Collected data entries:

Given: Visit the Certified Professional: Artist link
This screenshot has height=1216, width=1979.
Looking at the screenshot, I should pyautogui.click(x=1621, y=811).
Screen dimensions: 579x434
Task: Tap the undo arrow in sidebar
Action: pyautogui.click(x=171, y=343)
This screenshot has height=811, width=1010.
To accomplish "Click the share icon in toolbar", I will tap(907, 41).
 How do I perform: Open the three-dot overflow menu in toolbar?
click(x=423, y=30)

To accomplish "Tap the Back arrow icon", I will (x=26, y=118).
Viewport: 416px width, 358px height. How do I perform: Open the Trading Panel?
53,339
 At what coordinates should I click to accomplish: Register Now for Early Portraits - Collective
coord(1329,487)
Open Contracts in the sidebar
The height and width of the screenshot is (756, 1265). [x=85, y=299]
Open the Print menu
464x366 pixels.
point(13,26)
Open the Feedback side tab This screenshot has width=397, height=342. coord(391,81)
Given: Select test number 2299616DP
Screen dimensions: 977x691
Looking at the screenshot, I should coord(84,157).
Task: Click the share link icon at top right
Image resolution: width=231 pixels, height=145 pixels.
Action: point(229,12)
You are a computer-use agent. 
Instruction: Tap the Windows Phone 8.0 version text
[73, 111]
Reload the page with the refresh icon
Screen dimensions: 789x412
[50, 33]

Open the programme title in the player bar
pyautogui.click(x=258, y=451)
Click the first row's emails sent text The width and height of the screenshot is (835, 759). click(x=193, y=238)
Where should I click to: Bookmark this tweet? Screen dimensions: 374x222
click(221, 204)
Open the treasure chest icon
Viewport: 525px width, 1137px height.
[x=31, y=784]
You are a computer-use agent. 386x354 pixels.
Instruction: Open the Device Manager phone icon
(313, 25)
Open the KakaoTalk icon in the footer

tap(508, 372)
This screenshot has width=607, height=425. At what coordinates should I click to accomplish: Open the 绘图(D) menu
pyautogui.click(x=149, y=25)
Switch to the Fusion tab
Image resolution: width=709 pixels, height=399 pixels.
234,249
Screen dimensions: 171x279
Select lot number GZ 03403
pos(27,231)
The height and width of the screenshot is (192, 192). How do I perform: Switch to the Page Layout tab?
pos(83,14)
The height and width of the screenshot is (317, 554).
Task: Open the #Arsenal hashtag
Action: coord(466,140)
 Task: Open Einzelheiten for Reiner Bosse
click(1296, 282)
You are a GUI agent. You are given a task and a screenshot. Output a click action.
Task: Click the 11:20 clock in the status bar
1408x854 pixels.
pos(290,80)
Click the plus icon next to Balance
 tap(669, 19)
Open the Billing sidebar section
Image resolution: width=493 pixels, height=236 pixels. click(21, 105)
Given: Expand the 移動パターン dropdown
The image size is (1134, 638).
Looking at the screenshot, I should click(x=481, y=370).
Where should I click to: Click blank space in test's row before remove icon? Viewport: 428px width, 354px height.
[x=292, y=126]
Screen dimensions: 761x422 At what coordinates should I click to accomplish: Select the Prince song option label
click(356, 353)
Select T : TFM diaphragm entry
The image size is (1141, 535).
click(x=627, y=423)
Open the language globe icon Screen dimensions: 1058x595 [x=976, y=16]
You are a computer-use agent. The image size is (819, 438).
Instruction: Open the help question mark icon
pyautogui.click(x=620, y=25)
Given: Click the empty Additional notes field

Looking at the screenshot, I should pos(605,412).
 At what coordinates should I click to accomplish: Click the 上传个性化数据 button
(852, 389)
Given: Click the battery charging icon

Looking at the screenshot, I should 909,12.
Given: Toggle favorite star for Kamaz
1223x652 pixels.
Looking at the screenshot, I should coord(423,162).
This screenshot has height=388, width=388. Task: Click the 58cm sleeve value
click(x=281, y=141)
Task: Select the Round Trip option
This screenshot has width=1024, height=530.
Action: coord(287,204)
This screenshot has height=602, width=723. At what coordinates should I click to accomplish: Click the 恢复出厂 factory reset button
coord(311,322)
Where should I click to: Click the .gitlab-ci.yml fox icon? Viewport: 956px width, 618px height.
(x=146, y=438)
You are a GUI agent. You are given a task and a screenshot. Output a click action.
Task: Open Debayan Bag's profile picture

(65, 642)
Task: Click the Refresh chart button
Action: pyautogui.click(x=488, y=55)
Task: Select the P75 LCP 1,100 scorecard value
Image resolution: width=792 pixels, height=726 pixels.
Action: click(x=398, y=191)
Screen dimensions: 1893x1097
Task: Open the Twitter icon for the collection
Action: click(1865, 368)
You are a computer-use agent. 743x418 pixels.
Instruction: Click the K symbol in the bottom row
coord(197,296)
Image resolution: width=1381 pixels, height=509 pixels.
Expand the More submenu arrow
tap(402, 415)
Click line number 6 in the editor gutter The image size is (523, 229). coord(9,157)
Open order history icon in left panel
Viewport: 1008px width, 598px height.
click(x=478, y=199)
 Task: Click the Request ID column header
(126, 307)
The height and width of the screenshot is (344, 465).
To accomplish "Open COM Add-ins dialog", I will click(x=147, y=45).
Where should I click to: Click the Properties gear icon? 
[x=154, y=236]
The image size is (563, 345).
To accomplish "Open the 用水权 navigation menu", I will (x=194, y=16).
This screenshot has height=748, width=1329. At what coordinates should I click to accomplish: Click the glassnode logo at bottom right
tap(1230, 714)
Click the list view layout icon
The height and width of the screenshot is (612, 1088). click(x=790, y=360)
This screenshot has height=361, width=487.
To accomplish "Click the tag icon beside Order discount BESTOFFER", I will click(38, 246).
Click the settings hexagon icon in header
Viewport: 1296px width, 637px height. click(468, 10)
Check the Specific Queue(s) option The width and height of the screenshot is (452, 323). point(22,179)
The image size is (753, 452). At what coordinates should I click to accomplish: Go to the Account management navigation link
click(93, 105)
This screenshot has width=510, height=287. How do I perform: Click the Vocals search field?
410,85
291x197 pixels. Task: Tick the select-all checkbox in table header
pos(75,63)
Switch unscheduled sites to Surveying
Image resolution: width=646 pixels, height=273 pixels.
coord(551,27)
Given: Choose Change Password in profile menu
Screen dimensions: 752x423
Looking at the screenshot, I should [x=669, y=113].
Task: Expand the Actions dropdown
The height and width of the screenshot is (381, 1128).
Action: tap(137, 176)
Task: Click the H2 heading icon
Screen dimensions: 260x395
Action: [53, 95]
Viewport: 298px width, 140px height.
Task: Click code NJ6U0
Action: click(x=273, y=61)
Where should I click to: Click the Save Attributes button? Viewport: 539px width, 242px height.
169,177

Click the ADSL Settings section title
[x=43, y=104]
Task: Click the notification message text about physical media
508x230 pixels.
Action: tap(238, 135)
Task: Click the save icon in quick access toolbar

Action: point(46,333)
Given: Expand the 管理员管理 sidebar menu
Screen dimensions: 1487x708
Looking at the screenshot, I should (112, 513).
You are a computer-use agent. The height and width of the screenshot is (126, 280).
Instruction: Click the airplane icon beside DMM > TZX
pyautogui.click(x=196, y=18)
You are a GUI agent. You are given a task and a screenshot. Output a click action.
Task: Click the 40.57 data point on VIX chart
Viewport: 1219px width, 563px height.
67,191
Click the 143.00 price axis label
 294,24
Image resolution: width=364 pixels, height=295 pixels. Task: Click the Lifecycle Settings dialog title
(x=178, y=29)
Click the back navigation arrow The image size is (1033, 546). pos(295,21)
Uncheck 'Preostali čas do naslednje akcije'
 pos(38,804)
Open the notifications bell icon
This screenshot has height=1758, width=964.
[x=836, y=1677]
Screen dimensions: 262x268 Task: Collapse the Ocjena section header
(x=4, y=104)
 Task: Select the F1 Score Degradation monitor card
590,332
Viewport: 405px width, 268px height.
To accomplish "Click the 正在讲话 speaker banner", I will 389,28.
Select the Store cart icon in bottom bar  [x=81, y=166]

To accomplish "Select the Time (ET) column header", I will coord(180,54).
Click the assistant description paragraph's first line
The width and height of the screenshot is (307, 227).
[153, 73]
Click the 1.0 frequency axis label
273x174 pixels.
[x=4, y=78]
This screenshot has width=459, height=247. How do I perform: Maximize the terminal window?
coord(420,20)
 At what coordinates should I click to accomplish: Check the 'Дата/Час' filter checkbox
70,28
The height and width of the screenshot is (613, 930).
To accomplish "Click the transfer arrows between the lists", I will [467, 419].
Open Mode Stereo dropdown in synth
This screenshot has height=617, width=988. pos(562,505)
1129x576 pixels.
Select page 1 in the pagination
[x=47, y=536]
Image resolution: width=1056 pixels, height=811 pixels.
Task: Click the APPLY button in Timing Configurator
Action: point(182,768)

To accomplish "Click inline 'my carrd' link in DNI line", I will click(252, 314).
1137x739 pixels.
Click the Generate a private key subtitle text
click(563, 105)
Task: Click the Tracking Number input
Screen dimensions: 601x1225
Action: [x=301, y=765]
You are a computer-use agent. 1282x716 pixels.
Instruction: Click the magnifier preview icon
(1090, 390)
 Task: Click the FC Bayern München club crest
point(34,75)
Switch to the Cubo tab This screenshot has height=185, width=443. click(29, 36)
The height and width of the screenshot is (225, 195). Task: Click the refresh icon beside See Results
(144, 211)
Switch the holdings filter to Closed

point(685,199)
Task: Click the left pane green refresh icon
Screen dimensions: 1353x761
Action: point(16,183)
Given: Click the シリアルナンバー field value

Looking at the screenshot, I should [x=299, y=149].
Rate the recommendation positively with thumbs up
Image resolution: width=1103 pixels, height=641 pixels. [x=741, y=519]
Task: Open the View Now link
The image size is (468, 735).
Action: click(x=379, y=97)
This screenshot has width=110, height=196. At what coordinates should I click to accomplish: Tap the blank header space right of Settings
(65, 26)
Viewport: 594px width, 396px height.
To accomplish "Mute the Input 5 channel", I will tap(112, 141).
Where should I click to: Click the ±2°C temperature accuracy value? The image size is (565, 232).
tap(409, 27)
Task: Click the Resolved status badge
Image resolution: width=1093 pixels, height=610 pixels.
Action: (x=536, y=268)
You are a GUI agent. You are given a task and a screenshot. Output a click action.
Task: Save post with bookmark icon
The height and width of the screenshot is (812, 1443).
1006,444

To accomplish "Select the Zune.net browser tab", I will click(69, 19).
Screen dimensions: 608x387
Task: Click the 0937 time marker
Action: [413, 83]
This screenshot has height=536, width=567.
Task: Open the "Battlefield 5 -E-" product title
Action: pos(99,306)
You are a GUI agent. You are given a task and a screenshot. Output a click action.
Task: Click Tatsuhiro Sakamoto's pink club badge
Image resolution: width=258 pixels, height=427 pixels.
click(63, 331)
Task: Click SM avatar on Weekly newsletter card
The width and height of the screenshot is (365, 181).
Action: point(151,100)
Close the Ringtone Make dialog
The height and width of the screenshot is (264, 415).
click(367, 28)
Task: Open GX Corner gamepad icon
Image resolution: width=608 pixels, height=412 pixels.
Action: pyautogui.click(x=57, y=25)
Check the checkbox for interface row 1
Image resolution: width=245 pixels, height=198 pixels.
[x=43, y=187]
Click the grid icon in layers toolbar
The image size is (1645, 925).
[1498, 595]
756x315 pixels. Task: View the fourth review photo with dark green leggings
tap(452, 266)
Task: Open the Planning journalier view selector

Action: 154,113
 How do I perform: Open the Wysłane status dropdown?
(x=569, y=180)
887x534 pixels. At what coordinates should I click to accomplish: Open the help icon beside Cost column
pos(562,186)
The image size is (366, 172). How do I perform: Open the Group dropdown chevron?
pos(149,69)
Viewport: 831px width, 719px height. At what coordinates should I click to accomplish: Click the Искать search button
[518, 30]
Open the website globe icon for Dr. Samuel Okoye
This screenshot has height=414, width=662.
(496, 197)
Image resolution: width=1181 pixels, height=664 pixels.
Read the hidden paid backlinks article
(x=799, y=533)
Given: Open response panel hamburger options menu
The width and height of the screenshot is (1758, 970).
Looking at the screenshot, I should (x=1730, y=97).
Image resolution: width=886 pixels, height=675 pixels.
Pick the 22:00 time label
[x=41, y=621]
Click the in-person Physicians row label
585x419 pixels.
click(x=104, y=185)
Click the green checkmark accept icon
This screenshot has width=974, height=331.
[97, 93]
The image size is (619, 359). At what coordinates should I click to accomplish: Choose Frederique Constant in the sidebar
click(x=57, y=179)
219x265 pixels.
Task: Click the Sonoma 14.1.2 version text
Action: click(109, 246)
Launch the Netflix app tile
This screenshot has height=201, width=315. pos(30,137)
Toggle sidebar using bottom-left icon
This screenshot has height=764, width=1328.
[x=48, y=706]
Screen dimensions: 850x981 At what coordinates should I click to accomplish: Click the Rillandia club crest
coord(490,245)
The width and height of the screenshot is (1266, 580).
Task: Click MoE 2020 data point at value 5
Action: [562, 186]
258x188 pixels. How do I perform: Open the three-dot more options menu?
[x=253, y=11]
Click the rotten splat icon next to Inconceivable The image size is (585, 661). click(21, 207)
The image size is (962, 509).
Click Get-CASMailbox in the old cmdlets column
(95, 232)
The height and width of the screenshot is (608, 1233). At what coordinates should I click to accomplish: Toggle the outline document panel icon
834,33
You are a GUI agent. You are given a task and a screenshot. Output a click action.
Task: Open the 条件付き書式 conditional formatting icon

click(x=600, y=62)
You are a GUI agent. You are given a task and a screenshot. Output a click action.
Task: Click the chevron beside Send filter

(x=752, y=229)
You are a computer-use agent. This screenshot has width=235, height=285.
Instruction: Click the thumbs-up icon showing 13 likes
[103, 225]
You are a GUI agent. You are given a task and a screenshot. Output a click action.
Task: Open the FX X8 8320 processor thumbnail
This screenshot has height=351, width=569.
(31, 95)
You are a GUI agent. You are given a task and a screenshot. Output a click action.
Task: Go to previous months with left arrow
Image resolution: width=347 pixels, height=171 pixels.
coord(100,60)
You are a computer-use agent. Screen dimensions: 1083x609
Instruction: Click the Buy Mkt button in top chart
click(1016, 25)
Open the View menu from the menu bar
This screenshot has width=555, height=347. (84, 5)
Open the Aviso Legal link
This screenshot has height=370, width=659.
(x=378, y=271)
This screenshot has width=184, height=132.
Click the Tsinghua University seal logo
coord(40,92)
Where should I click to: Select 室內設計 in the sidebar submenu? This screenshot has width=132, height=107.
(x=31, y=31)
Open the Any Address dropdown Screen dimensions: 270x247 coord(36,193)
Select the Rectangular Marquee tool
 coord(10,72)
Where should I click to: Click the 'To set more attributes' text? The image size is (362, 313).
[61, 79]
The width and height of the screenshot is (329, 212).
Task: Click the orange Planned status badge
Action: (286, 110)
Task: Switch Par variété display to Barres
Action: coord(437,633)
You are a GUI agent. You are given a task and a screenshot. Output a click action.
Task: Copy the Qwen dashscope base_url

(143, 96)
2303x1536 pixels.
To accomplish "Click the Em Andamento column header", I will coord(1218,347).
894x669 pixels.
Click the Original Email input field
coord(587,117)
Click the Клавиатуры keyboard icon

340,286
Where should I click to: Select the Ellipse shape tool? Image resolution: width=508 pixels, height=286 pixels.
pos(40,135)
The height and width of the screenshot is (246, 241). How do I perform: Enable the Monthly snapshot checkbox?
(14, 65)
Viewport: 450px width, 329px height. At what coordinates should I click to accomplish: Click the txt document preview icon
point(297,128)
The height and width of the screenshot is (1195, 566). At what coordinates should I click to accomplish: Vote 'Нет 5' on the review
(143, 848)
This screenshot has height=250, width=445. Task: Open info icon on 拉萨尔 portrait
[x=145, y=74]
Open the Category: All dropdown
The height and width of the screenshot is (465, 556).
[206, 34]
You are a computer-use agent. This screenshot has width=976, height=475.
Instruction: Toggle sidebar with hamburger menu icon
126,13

*Short exercise*: Reproduce, unchanged, the lines of the records above from the line containing "Screen dimensions: 850x981" through the line containing "[x=253, y=11]", including both of those lines.

*Problem solution*:
Screen dimensions: 850x981 At what coordinates should I click to accomplish: Click the Rillandia club crest
coord(490,245)
The width and height of the screenshot is (1266, 580).
Task: Click MoE 2020 data point at value 5
Action: [562, 186]
258x188 pixels. How do I perform: Open the three-dot more options menu?
[x=253, y=11]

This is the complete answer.